*Stated problem*
Reproduce verbatim the rows below, beginning at the line that contains "Select the first item in the sidebar list" and stopping after the line that contains "This screenshot has width=409, height=150.".

Item coordinate data
○ ○ ○ ○ ○ ○ ○
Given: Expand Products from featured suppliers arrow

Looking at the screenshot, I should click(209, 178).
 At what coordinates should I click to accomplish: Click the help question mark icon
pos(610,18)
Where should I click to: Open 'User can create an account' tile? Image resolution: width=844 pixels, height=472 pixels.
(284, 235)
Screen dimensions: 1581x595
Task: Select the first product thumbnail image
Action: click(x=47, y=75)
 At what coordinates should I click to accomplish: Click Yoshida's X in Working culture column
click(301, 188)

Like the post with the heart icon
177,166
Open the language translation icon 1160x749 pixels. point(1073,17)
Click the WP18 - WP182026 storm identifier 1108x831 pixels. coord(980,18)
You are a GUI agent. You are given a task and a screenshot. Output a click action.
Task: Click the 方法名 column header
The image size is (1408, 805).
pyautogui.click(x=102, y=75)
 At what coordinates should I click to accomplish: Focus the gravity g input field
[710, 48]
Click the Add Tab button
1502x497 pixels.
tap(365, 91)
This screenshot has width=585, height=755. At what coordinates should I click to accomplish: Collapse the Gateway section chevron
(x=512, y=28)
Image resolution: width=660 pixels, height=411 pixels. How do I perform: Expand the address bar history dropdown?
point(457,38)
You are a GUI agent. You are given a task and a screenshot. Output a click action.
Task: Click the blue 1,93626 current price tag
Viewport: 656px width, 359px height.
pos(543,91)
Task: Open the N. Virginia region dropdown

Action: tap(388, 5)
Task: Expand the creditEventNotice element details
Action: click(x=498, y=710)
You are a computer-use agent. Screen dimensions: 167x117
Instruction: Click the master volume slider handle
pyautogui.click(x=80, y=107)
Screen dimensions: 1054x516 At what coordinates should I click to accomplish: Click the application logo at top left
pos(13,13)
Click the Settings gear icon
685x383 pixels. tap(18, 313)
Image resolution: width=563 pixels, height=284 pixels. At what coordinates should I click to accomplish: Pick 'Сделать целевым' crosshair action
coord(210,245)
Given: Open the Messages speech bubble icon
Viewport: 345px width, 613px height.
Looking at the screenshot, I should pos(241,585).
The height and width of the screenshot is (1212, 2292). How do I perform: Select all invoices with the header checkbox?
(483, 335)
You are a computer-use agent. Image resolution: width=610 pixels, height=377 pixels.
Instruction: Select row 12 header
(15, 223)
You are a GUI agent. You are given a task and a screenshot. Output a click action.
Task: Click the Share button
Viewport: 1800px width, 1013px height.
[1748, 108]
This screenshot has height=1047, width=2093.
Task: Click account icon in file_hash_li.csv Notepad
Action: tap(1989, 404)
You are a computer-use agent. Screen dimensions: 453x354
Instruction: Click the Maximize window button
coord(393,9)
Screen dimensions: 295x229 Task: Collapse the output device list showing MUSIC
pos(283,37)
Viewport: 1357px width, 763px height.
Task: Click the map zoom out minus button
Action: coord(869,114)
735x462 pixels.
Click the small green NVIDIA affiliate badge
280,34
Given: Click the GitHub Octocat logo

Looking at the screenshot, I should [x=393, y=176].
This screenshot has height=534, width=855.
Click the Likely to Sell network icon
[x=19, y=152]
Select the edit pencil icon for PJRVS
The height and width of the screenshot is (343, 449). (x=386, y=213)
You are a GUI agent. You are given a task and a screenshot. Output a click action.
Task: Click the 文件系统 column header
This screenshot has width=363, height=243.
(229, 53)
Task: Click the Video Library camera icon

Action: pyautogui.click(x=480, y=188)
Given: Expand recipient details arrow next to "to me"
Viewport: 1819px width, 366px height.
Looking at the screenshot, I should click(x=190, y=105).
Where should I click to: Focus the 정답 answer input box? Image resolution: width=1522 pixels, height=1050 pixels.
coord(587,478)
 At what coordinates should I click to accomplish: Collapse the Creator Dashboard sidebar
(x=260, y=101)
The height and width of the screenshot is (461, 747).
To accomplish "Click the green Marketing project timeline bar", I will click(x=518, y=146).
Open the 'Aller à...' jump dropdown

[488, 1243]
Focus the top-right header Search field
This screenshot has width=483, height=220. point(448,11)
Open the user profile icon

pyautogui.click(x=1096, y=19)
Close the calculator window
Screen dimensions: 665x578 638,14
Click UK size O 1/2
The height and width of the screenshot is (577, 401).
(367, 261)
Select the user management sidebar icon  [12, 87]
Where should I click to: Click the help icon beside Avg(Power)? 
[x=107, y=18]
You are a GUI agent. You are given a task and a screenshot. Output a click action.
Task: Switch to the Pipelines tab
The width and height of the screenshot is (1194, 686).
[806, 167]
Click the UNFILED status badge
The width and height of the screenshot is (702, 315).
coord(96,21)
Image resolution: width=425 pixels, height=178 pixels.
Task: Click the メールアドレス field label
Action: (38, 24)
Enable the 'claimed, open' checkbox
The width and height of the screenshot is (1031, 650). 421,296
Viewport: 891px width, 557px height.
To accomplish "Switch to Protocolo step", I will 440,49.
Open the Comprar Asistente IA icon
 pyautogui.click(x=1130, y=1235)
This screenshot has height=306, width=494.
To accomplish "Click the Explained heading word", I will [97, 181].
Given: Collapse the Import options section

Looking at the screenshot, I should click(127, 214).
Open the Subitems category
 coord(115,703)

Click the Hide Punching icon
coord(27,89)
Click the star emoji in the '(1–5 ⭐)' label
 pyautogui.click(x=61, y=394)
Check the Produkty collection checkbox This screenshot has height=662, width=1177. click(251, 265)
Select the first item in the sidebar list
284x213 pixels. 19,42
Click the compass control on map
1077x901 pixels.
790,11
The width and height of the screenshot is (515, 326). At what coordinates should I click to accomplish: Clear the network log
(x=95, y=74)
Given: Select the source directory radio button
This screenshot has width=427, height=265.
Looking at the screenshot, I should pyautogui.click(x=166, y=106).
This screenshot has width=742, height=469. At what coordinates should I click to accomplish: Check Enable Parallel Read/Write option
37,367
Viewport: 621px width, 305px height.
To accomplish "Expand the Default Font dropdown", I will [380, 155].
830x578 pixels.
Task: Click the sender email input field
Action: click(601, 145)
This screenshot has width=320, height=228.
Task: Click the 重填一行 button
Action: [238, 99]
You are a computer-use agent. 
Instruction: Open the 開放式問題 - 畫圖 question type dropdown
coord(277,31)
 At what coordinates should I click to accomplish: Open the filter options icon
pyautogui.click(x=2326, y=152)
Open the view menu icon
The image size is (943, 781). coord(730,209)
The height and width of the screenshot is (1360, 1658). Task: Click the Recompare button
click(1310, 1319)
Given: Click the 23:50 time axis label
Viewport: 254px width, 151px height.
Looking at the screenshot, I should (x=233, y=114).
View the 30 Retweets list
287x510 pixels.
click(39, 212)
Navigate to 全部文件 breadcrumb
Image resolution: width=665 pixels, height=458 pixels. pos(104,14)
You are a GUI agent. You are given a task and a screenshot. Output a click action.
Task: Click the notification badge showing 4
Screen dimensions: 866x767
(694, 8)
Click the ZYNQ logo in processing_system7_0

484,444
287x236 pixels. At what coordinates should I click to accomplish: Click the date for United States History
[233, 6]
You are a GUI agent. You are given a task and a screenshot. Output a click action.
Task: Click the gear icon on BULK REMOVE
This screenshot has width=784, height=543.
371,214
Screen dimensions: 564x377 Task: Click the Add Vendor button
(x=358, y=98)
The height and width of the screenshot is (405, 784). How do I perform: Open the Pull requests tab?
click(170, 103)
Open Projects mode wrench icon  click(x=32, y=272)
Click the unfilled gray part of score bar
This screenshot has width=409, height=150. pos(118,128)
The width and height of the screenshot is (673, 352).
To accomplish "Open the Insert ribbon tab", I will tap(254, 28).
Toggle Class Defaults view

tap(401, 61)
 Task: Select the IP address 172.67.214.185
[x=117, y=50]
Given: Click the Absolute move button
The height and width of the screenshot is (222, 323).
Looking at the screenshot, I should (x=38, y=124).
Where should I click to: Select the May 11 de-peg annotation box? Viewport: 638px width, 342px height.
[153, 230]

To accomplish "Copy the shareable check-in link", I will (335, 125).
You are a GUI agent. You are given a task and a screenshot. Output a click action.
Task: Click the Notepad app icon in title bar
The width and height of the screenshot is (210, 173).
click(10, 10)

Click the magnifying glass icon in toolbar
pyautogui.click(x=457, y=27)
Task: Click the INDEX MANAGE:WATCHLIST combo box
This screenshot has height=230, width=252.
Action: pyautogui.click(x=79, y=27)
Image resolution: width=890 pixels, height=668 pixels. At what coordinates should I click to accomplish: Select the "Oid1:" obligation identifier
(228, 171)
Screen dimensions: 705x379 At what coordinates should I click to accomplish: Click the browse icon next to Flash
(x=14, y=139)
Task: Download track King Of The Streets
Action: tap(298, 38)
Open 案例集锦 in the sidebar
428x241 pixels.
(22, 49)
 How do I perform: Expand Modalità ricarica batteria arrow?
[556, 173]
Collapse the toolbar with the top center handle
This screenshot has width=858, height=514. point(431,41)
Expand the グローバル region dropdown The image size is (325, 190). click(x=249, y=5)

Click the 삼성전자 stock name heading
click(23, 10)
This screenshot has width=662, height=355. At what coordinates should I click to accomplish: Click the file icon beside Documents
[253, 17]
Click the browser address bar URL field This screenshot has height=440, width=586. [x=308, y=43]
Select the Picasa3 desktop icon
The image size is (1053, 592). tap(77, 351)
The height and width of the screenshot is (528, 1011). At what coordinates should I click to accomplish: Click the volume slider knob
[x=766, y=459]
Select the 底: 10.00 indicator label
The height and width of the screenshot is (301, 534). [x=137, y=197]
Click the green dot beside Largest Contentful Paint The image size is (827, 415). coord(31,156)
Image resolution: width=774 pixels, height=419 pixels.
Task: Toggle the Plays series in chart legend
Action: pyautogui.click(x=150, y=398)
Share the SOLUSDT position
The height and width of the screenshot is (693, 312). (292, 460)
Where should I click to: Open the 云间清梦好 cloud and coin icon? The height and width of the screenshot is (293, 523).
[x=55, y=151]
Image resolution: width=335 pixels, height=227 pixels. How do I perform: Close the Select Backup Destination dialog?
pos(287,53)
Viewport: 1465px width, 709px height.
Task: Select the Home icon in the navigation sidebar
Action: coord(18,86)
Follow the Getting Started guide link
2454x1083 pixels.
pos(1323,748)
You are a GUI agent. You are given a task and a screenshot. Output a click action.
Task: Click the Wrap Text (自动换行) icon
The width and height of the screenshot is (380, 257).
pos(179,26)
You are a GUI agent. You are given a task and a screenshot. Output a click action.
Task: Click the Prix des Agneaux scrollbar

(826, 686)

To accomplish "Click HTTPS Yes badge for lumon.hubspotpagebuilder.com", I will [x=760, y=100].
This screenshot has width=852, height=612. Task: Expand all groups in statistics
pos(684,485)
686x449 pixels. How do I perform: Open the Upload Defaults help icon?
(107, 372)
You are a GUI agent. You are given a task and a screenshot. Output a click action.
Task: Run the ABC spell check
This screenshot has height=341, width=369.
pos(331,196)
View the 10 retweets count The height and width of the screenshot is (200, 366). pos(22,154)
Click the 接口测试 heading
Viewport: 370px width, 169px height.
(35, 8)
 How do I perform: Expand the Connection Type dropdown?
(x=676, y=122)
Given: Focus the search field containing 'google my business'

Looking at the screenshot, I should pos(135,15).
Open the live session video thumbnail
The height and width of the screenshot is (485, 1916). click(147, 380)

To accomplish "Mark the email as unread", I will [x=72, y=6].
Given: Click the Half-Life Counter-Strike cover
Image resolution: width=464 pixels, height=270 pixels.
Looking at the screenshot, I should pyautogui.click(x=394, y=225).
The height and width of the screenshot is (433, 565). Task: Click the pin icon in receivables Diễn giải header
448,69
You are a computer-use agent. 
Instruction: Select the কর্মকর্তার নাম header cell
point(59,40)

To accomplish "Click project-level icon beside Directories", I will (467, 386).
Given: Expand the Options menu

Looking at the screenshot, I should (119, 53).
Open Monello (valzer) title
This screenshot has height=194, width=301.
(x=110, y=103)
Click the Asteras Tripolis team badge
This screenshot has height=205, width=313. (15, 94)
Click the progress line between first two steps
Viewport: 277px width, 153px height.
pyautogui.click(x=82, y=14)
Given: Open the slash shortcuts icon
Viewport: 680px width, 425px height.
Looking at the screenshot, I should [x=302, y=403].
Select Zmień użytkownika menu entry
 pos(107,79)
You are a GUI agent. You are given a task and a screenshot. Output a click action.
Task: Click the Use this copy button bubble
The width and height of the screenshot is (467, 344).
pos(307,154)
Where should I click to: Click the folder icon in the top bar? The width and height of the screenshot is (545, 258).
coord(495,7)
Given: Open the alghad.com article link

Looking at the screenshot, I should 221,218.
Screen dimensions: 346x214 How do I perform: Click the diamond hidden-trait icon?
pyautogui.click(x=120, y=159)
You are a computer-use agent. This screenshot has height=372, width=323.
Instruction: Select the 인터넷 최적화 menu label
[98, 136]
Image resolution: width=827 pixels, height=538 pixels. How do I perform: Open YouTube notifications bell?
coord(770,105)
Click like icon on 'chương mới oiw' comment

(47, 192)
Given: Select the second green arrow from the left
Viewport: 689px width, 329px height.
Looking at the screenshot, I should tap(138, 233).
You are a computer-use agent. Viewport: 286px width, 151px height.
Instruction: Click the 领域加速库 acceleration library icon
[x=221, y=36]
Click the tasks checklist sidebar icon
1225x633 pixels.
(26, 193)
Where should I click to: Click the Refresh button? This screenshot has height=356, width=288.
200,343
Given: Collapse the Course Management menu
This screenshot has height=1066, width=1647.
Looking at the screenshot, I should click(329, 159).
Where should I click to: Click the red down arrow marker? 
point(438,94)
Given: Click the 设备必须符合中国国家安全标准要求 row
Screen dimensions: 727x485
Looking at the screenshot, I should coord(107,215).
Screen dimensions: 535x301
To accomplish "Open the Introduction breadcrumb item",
○ ○ ○ ○ ○ ○ ○
*Solved exercise*
Select the first item in the sidebar list
284x213 pixels. 19,42
Click the compass control on map
1077x901 pixels.
790,11
The width and height of the screenshot is (515, 326). At what coordinates should I click to accomplish: Clear the network log
(x=95, y=74)
Given: Select the source directory radio button
This screenshot has width=427, height=265.
Looking at the screenshot, I should pyautogui.click(x=166, y=106).
This screenshot has width=742, height=469. At what coordinates should I click to accomplish: Check Enable Parallel Read/Write option
37,367
Viewport: 621px width, 305px height.
To accomplish "Expand the Default Font dropdown", I will [380, 155].
830x578 pixels.
Task: Click the sender email input field
Action: click(601, 145)
This screenshot has width=320, height=228.
Task: Click the 重填一行 button
Action: [238, 99]
You are a computer-use agent. 
Instruction: Open the 開放式問題 - 畫圖 question type dropdown
coord(277,31)
 At what coordinates should I click to accomplish: Open the filter options icon
pyautogui.click(x=2326, y=152)
Open the view menu icon
The image size is (943, 781). coord(730,209)
The height and width of the screenshot is (1360, 1658). Task: Click the Recompare button
click(1310, 1319)
Given: Click the 23:50 time axis label
Viewport: 254px width, 151px height.
Looking at the screenshot, I should (x=233, y=114).
View the 30 Retweets list
287x510 pixels.
click(39, 212)
Navigate to 全部文件 breadcrumb
Image resolution: width=665 pixels, height=458 pixels. pos(104,14)
You are a GUI agent. You are given a task and a screenshot. Output a click action.
Task: Click the notification badge showing 4
Screen dimensions: 866x767
(694, 8)
Click the ZYNQ logo in processing_system7_0

484,444
287x236 pixels. At what coordinates should I click to accomplish: Click the date for United States History
[233, 6]
You are a GUI agent. You are given a task and a screenshot. Output a click action.
Task: Click the gear icon on BULK REMOVE
This screenshot has width=784, height=543.
371,214
Screen dimensions: 564x377 Task: Click the Add Vendor button
(x=358, y=98)
The height and width of the screenshot is (405, 784). How do I perform: Open the Pull requests tab?
click(170, 103)
Open Projects mode wrench icon  click(x=32, y=272)
Click the unfilled gray part of score bar
This screenshot has width=409, height=150. pos(118,128)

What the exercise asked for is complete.